BEGIN

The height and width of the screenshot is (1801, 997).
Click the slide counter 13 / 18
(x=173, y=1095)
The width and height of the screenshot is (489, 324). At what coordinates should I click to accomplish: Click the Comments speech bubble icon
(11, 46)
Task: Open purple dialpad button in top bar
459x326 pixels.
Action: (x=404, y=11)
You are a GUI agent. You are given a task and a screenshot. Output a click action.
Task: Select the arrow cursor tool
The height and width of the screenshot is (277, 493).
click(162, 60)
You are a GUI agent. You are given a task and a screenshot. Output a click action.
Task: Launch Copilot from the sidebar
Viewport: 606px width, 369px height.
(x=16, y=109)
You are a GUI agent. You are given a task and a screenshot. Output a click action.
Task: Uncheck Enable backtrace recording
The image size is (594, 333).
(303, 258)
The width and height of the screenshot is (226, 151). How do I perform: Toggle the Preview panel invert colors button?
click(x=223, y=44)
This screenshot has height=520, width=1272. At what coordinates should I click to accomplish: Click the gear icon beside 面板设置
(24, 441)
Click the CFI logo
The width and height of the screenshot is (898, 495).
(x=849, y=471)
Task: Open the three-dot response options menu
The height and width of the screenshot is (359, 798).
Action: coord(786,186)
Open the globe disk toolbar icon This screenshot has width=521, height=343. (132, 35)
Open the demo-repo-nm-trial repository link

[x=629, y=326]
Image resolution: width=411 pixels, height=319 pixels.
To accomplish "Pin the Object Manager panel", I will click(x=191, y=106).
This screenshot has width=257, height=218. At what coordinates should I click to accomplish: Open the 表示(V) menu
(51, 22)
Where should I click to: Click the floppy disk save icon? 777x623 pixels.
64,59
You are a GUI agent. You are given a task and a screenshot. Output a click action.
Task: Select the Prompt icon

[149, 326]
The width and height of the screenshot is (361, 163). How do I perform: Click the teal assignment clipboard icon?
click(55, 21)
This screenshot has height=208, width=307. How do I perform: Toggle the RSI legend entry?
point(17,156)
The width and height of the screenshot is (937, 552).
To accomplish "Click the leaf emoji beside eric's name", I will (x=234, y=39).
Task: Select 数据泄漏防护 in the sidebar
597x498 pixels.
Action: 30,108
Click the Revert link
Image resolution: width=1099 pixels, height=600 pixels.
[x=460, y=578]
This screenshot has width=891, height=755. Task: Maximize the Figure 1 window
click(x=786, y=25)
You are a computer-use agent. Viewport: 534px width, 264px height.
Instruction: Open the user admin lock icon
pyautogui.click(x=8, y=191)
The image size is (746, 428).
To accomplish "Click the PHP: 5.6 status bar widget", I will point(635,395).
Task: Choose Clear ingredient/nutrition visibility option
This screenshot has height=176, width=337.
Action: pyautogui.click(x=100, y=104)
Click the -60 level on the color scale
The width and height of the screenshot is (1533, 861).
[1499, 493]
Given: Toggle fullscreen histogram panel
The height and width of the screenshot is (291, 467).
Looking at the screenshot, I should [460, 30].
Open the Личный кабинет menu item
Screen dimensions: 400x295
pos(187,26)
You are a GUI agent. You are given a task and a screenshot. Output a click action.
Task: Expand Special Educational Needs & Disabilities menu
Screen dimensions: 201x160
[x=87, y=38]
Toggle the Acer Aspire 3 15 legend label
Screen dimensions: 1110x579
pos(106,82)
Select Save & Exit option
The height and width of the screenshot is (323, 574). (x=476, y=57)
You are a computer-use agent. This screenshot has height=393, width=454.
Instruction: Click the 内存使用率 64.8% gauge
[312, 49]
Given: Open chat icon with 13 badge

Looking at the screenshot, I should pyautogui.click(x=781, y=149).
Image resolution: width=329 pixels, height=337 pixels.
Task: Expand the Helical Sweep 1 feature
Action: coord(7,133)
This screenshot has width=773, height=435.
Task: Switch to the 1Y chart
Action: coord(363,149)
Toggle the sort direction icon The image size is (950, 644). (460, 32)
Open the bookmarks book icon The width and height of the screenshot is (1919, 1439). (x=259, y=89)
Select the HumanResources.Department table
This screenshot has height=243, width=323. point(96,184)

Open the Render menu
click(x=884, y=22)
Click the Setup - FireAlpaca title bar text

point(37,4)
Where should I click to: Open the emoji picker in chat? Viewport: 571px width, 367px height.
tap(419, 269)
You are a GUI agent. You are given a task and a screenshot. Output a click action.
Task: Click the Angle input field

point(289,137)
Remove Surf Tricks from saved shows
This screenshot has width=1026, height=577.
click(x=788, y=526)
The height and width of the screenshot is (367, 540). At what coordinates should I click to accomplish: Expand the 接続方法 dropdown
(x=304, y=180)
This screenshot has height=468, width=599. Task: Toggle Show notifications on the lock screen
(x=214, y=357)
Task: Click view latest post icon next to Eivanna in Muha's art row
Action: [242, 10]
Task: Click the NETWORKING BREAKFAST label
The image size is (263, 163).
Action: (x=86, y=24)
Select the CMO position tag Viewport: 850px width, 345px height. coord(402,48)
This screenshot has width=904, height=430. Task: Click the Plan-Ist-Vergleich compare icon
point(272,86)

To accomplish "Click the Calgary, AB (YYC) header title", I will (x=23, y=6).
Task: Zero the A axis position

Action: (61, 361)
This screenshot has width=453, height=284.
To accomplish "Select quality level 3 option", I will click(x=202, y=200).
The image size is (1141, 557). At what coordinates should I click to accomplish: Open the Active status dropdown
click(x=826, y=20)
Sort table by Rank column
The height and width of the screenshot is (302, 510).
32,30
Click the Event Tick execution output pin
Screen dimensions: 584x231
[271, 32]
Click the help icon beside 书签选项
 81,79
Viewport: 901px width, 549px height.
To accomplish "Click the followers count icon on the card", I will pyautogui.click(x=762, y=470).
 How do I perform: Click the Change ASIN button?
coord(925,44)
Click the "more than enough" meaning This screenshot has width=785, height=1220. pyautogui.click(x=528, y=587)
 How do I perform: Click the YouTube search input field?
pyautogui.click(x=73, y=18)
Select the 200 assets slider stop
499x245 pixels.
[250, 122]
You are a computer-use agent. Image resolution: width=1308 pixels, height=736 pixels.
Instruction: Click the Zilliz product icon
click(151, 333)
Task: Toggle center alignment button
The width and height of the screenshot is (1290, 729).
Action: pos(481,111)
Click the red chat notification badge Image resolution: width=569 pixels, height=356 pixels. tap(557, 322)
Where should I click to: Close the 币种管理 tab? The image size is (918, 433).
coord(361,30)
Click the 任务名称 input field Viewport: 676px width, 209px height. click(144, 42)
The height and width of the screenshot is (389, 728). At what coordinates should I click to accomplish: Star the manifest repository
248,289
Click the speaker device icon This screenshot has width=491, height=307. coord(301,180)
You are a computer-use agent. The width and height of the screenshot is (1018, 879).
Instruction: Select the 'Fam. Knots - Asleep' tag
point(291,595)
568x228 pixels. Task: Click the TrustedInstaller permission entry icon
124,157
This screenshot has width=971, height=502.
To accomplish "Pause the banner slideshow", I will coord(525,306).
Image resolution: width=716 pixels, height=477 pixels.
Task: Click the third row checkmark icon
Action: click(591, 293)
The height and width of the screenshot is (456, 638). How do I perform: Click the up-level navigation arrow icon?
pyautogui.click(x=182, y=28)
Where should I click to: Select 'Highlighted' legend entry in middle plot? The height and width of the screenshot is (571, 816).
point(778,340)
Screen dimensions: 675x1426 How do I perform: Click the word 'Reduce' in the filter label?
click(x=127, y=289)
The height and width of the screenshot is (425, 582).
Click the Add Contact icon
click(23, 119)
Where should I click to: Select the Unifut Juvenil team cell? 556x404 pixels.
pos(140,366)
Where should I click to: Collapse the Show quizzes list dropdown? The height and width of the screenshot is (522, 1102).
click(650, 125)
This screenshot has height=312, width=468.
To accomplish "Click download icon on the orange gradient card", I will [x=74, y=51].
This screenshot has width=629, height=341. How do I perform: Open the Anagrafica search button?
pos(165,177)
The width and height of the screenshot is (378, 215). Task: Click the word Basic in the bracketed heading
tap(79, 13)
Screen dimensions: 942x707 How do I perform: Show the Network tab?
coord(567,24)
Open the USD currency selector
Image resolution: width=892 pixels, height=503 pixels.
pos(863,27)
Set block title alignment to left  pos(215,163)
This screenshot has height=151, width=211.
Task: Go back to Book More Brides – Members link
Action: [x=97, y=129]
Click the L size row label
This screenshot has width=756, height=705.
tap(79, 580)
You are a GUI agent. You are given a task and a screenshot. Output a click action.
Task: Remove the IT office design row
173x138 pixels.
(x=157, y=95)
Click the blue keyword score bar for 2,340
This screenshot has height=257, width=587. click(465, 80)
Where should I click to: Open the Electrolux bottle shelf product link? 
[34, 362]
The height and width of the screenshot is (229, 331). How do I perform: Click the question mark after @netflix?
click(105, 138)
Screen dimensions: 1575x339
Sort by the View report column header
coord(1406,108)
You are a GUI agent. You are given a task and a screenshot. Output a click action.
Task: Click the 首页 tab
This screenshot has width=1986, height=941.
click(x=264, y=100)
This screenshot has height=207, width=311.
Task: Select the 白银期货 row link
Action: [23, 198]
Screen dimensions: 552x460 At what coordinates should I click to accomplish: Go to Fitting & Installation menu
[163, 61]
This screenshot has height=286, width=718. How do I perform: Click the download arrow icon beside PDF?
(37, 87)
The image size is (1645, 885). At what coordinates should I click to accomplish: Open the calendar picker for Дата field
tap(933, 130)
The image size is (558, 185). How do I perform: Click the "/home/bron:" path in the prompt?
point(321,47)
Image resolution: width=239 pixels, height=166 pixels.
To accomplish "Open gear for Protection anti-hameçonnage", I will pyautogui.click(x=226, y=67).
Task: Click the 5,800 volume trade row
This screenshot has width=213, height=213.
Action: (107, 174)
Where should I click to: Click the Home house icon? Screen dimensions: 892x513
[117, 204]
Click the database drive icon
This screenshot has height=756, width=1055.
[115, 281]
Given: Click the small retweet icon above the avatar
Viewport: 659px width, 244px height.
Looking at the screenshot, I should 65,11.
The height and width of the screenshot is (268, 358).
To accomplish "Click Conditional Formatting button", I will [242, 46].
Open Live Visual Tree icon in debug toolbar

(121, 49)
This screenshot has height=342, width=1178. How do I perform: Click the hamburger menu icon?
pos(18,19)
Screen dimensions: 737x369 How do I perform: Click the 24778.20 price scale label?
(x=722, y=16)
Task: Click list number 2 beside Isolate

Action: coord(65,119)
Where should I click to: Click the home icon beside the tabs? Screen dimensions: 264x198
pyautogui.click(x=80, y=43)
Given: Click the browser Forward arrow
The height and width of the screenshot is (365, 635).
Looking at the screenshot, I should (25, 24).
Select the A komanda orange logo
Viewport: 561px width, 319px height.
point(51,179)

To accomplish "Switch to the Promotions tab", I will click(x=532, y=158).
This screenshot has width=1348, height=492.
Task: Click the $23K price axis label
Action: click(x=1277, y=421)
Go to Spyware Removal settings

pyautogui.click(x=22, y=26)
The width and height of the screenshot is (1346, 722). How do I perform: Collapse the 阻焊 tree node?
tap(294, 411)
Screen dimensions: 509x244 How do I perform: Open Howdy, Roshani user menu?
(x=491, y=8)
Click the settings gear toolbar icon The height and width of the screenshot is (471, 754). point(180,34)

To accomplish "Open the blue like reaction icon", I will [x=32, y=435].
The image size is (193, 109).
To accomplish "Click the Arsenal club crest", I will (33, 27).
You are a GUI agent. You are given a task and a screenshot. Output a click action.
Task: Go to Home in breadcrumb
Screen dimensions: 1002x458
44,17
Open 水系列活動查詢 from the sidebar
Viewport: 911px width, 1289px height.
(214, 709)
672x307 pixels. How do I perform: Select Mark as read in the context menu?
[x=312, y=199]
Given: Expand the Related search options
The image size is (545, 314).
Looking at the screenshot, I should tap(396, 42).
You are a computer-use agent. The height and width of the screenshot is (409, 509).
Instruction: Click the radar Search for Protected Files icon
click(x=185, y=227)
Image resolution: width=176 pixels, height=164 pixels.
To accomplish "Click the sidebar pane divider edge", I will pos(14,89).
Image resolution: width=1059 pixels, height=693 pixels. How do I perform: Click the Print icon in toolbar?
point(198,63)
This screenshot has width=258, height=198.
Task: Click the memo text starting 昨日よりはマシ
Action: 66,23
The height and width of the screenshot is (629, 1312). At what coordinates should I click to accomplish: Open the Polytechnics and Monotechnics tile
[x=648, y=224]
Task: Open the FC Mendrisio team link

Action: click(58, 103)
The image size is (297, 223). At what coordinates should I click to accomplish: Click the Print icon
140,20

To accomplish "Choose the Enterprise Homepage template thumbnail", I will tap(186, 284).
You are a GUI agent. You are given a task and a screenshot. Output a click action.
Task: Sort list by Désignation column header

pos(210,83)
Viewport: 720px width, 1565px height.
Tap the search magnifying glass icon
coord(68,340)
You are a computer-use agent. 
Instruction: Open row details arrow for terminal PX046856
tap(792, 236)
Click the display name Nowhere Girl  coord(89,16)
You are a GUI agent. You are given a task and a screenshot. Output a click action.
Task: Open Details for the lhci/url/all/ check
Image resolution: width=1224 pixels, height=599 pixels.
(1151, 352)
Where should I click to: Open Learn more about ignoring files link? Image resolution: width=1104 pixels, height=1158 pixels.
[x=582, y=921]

END

* _Task brief_
Retype exactly the span of lines from the one with "This screenshot has height=342, width=1178." through the one with "Given: Click the browser Forward arrow"; include both ends and omit the rest of the material.

* _Result_
This screenshot has height=342, width=1178. How do I perform: Click the hamburger menu icon?
pos(18,19)
Screen dimensions: 737x369 How do I perform: Click the 24778.20 price scale label?
(x=722, y=16)
Task: Click list number 2 beside Isolate

Action: coord(65,119)
Where should I click to: Click the home icon beside the tabs? Screen dimensions: 264x198
pyautogui.click(x=80, y=43)
Given: Click the browser Forward arrow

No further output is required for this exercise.